begin Record set

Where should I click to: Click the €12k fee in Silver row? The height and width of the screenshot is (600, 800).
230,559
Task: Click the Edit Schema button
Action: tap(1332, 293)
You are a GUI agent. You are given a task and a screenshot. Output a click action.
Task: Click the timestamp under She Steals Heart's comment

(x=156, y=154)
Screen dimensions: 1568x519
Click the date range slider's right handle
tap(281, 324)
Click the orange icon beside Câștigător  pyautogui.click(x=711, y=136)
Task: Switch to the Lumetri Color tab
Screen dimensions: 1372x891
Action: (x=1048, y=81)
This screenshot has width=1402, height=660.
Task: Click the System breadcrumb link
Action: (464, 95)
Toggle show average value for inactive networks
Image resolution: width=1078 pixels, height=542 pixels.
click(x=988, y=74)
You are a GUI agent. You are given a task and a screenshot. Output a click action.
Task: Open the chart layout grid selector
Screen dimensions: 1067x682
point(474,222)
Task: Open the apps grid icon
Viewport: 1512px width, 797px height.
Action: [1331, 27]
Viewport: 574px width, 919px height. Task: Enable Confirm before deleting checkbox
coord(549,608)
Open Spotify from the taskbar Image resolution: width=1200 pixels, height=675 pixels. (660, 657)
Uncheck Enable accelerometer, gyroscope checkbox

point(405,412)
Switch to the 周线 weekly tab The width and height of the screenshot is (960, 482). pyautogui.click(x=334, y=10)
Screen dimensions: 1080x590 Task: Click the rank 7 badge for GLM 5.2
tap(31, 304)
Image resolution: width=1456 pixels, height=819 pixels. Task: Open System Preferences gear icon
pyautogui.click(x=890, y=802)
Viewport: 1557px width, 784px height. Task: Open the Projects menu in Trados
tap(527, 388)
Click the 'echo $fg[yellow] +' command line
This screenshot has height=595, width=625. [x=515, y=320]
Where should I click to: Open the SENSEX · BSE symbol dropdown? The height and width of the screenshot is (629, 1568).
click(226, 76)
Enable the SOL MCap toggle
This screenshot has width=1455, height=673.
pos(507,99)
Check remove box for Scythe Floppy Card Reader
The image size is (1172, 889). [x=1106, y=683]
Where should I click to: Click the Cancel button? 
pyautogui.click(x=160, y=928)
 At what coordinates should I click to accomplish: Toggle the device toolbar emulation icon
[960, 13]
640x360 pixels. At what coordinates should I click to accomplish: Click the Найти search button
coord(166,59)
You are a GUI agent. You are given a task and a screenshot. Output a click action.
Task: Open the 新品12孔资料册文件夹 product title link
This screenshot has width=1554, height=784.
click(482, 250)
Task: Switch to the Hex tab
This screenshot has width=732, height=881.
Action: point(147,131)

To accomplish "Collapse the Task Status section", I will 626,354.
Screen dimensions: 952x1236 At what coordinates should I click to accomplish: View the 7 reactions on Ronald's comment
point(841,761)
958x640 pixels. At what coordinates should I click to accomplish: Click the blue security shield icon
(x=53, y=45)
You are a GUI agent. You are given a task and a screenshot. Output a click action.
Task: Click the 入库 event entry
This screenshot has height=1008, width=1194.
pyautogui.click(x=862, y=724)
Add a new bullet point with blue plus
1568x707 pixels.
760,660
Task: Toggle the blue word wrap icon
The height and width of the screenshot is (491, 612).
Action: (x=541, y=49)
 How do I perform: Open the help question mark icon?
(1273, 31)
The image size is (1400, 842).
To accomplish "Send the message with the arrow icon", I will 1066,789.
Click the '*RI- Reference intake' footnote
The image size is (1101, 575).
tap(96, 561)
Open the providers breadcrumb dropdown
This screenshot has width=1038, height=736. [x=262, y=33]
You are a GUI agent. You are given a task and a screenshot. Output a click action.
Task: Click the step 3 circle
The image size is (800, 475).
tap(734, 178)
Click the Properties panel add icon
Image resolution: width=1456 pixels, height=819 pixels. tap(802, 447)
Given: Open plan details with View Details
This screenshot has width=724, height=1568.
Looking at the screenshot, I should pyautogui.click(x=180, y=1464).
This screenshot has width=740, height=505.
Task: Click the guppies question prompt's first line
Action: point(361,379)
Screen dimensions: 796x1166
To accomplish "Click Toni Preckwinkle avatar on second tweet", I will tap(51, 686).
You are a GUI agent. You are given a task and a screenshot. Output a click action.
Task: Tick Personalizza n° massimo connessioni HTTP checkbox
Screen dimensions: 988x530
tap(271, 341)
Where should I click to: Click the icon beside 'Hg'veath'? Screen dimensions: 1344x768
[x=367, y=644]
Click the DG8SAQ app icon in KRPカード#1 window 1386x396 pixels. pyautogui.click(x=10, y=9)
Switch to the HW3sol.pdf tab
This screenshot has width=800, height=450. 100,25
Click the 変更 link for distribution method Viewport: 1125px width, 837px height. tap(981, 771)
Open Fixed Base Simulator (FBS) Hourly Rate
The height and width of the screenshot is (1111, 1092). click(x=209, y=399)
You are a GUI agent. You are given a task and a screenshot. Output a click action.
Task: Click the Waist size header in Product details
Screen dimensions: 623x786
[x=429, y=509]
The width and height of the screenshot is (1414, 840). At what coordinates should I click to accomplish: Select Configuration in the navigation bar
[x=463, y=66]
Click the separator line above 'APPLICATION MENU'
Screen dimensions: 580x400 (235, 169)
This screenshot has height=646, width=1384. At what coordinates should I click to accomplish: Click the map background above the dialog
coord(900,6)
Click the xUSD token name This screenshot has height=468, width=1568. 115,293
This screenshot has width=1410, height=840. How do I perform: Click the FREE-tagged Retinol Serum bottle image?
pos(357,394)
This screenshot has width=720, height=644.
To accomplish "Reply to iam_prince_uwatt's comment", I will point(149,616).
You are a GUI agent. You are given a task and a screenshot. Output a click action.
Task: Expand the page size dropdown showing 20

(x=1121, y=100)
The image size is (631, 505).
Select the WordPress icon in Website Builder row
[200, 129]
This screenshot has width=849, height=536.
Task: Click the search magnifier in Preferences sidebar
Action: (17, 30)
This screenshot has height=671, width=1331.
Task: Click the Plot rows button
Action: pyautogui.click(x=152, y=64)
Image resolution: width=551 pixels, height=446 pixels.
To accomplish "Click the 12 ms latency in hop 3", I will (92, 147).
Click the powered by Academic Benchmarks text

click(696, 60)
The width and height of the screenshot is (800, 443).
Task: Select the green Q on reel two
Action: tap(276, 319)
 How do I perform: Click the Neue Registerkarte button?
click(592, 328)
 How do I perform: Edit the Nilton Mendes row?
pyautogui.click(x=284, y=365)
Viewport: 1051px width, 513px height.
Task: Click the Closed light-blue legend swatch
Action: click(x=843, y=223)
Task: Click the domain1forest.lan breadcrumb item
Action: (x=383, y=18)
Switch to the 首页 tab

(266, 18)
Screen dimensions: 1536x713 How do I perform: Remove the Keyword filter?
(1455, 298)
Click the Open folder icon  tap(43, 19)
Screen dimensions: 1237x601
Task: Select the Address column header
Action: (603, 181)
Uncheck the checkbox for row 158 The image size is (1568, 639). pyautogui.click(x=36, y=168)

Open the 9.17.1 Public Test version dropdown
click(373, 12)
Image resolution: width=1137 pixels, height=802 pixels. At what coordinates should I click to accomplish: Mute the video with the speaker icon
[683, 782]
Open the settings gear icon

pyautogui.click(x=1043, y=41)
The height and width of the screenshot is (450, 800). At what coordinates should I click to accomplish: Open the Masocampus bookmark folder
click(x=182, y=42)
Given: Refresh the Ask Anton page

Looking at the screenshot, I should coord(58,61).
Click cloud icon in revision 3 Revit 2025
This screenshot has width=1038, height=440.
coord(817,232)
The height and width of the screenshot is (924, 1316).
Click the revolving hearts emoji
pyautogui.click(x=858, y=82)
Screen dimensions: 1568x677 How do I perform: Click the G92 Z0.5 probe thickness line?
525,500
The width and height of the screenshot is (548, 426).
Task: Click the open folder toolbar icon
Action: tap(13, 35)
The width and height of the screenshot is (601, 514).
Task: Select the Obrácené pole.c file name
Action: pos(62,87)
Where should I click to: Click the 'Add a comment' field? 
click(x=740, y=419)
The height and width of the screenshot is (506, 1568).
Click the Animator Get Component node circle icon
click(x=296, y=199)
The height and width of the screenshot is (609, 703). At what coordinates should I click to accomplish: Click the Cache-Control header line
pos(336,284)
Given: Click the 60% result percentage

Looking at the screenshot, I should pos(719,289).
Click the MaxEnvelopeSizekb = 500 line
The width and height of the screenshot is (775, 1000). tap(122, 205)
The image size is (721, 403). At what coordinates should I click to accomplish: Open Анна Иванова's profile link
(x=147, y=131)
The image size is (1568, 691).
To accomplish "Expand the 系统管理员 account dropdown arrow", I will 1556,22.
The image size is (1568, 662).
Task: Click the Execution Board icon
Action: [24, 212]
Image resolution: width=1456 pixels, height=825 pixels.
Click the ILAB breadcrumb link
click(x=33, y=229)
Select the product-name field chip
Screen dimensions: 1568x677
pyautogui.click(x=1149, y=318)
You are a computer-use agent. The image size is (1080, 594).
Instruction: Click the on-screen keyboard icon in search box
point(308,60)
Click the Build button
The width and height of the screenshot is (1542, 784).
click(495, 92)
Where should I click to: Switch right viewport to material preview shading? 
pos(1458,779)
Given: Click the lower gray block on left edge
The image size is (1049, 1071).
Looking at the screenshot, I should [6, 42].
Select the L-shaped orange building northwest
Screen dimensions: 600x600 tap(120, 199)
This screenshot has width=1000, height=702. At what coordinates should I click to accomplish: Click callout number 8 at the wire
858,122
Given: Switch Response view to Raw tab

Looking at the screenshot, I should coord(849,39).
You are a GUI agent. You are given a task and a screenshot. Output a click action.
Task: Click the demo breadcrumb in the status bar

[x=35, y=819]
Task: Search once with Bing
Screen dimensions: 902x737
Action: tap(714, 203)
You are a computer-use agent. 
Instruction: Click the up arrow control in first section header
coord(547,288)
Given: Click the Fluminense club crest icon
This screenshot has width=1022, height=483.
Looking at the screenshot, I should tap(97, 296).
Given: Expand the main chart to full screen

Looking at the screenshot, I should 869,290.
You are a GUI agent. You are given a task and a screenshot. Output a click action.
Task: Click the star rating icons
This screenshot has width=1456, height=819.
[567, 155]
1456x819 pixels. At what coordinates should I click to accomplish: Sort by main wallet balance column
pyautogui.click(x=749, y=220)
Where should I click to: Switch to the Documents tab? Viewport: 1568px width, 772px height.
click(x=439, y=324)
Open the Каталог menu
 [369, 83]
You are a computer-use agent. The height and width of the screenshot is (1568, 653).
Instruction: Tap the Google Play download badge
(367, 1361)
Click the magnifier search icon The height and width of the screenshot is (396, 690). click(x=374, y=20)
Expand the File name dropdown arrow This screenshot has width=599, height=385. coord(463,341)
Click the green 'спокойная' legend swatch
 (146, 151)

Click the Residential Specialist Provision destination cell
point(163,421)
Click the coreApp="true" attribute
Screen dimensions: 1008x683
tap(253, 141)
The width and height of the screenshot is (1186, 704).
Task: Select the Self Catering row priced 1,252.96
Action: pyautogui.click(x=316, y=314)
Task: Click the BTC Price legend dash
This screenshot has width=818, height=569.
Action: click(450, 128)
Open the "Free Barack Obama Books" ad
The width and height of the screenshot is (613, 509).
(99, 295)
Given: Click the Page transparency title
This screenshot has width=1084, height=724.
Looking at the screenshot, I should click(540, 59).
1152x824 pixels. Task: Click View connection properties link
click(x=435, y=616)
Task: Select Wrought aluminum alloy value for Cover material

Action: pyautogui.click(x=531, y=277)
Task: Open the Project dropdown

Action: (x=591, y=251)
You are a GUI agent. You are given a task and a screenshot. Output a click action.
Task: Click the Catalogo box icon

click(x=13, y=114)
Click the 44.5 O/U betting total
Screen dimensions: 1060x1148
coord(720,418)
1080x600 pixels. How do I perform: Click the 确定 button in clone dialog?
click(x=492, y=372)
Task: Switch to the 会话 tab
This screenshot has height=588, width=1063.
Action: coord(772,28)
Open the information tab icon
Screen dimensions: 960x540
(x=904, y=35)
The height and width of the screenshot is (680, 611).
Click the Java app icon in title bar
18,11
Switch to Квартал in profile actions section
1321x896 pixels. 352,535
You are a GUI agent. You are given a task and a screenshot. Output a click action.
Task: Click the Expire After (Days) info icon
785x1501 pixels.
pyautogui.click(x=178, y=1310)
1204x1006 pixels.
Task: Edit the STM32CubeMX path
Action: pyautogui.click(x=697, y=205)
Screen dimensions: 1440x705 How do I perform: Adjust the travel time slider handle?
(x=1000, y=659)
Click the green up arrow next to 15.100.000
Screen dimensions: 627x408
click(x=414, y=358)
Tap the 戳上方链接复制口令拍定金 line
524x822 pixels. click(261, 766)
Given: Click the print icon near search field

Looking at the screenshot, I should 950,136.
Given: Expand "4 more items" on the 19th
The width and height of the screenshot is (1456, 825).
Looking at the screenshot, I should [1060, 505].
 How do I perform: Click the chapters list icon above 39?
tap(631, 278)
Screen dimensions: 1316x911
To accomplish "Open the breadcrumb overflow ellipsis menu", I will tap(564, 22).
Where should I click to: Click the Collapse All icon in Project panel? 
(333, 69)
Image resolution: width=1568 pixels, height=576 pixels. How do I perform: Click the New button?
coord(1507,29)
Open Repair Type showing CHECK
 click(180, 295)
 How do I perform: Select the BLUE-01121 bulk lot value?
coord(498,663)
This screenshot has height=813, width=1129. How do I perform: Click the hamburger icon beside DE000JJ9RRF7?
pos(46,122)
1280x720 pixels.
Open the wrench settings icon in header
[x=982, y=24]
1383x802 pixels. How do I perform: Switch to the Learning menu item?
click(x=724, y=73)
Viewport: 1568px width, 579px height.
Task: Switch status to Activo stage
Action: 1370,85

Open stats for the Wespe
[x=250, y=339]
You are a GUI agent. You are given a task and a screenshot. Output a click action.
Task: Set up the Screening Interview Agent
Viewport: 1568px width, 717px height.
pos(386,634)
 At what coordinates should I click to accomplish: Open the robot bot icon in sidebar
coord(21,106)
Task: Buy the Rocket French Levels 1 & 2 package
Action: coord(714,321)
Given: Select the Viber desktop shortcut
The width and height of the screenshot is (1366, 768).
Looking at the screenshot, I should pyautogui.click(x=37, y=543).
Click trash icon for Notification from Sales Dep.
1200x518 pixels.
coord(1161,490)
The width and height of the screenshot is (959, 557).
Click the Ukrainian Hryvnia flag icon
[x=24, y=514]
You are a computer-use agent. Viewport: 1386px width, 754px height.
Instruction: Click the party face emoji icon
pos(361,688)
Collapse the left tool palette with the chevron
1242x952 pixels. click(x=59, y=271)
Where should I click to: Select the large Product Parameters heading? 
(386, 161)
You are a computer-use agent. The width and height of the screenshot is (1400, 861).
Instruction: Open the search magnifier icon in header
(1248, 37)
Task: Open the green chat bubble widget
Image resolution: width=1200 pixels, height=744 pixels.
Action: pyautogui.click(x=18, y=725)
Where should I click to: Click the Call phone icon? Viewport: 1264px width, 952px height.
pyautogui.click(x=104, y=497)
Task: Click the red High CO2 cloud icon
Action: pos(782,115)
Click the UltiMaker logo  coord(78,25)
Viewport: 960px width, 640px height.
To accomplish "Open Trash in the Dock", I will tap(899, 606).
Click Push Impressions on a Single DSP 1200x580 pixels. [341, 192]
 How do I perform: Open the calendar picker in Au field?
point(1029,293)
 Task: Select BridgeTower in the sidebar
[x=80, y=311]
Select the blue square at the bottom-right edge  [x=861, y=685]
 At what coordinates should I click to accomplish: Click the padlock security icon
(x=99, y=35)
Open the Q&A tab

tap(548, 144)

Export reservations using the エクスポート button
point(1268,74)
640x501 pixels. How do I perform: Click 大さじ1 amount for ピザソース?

end Record set

Recast the lines of the listing, starting at the line containing "on the 19th" and ending at the line containing "1242x952 pixels. click(x=59, y=271)", as a JSON list of strings with one string per line, leaving out blank lines.

• [Finished task]
[
  "Given: Expand \"4 more items\" on the 19th",
  "The width and height of the screenshot is (1456, 825).",
  "Looking at the screenshot, I should [1060, 505].",
  " How do I perform: Click the chapters list icon above 39?",
  "tap(631, 278)",
  "Screen dimensions: 1316x911",
  "To accomplish \"Open the breadcrumb overflow ellipsis menu\", I will tap(564, 22).",
  "Where should I click to: Click the Collapse All icon in Project panel? ",
  "(333, 69)",
  "Image resolution: width=1568 pixels, height=576 pixels. How do I perform: Click the New button?",
  "coord(1507,29)",
  "Open Repair Type showing CHECK",
  " click(180, 295)",
  " How do I perform: Select the BLUE-01121 bulk lot value?",
  "coord(498,663)",
  "This screenshot has height=813, width=1129. How do I perform: Click the hamburger icon beside DE000JJ9RRF7?",
  "pos(46,122)",
  "1280x720 pixels.",
  "Open the wrench settings icon in header",
  "[x=982, y=24]",
  "1383x802 pixels. How do I perform: Switch to the Learning menu item?",
  "click(x=724, y=73)",
  "Viewport: 1568px width, 579px height.",
  "Task: Switch status to Activo stage",
  "Action: 1370,85",
  "Open stats for the Wespe",
  "[x=250, y=339]",
  "You are a GUI agent. You are given a task and a screenshot. Output a click action.",
  "Task: Set up the Screening Interview Agent",
  "Viewport: 1568px width, 717px height.",
  "pos(386,634)",
  " At what coordinates should I click to accomplish: Open the robot bot icon in sidebar",
  "coord(21,106)",
  "Task: Buy the Rocket French Levels 1 & 2 package",
  "Action: coord(714,321)",
  "Given: Select the Viber desktop shortcut",
  "The width and height of the screenshot is (1366, 768).",
  "Looking at the screenshot, I should pyautogui.click(x=37, y=543).",
  "Click trash icon for Notification from Sales Dep.",
  "1200x518 pixels.",
  "coord(1161,490)",
  "The width and height of the screenshot is (959, 557).",
  "Click the Ukrainian Hryvnia flag icon",
  "[x=24, y=514]",
  "You are a computer-use agent. Viewport: 1386px width, 754px height.",
  "Instruction: Click the party face emoji icon",
  "pos(361,688)",
  "Collapse the left tool palette with the chevron",
  "1242x952 pixels. click(x=59, y=271)"
]